Increased estrogen to androgen ratio enhances immunoglobulin levels and impairs B cell function in male mice.
- Allergy and Clinical Immunology
Sex steroids, such as estrogens and androgens, are important regulators of the humoral immune response. Studies in female mice have demonstrated that alteration of circulating estrogen concentration regulates antibody-mediated immunity. As males have normally little endogenous estrogen, we hypothesized that in males high estrogens and low androgens affect the immune system and enhance the allergic inflammatory response. Here, we studied transgenic male mice expressing human aromatase (AROM+).
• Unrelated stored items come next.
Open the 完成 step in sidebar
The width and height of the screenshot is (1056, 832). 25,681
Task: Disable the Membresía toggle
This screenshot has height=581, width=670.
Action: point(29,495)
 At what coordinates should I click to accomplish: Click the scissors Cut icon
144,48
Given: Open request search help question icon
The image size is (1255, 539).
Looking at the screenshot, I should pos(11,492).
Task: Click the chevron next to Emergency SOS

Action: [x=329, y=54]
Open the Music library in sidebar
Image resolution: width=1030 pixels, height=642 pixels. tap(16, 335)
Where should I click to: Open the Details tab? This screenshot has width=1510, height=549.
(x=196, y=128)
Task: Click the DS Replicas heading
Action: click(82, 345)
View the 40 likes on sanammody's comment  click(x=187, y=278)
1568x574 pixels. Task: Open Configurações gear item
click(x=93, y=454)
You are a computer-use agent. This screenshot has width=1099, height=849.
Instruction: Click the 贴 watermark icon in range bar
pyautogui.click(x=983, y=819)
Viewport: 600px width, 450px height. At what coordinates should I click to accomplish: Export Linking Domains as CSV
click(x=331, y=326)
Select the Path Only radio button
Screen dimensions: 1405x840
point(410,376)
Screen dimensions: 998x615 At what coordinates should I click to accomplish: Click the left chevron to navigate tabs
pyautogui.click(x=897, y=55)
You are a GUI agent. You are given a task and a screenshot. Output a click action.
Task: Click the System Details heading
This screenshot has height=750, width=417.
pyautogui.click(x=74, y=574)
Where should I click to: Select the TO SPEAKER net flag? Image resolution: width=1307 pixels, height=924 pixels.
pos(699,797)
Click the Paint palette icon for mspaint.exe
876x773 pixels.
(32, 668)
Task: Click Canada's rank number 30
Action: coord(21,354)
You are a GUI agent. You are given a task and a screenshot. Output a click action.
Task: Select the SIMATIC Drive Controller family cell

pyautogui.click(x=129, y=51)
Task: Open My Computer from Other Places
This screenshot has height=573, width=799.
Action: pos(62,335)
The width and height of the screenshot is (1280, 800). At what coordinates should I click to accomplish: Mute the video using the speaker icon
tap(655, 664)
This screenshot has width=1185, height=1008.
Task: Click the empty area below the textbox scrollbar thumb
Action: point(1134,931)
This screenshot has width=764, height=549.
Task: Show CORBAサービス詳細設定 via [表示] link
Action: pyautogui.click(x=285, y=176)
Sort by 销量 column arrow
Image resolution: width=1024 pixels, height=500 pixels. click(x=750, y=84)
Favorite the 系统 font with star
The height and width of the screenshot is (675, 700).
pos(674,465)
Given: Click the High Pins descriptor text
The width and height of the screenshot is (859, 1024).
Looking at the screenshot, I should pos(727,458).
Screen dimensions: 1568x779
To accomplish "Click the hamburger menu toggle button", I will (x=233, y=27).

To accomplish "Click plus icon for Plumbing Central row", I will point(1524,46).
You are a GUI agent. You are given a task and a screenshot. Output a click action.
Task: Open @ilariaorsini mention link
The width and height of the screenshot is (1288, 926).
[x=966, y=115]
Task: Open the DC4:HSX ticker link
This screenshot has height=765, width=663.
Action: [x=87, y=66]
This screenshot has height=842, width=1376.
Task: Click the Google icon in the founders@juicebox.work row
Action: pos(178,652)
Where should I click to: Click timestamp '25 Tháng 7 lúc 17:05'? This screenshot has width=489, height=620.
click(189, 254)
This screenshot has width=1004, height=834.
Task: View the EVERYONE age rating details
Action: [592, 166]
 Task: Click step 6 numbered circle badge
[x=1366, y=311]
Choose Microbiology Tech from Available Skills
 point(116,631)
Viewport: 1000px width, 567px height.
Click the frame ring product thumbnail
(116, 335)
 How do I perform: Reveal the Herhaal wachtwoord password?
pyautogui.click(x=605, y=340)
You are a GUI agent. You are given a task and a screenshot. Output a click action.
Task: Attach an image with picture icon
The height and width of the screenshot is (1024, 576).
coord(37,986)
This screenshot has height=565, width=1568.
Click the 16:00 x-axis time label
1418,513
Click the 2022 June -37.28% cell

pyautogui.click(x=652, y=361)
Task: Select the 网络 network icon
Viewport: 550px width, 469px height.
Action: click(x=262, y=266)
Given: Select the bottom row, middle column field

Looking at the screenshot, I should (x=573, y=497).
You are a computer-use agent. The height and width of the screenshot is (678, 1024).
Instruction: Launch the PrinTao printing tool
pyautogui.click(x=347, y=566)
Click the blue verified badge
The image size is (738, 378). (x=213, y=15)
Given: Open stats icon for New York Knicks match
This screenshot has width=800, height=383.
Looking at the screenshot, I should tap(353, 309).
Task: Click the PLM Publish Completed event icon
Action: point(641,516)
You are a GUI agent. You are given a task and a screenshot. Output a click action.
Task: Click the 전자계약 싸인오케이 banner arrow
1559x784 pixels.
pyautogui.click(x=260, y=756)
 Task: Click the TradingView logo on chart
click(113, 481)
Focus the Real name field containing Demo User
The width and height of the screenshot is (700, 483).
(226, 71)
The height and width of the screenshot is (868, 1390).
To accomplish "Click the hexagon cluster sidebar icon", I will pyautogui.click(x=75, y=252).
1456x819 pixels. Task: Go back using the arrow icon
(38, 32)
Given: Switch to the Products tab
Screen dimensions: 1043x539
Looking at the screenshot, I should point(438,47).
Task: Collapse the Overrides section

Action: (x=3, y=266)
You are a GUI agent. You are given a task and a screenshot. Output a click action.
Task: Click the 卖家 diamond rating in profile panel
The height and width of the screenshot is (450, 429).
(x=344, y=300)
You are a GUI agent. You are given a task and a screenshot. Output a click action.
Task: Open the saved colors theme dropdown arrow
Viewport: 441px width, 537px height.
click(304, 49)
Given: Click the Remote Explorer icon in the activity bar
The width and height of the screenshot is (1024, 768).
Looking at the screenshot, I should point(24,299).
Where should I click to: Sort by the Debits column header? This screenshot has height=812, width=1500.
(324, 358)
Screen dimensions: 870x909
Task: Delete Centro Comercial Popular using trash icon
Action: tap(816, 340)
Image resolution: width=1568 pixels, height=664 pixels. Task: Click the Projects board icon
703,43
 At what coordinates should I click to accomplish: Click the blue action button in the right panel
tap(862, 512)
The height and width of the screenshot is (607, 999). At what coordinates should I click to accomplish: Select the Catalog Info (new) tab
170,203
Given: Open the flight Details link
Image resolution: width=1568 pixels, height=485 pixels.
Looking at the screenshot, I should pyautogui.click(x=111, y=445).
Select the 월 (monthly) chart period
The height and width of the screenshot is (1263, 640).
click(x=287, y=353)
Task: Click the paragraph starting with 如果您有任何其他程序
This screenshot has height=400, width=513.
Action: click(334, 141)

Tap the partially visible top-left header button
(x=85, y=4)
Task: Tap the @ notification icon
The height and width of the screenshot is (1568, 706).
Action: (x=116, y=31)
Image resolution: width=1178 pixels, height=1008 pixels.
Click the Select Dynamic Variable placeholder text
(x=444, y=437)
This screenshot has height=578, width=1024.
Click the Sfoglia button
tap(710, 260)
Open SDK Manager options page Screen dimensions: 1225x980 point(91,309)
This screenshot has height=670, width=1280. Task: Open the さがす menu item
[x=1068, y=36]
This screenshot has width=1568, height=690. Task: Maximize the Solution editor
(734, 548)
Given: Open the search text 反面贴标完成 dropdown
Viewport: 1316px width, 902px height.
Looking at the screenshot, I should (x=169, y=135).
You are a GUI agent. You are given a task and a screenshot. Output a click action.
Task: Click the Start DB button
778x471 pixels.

These animals have a high circulating estrogen to androgen ratio (E/A), causing female traits such as gynecomastia. We found that AROM+ male mice had significantly higher plasma immunoglobulin levels, particularly IgE. Flow cytometry analyses of splenocytes revealed changes in mature/immature B cell ratio together with a transcriptional upregulation of the Igh locus. Furthermore, higher proliferation rate and increased IgE synthesis after IgE class-switching was found. Subsequently, we utilized an ovalbumin airway challenge model to test the allergic response in AROM+ male mice. In line with above observations, an increase in IgE levels was measured, albeit no impact on immune cell infiltration into the lungs was detected. Together, our findings suggest that high circulating E/A in males significantly alters B cell function without any significant enhancement in allergic inflammation.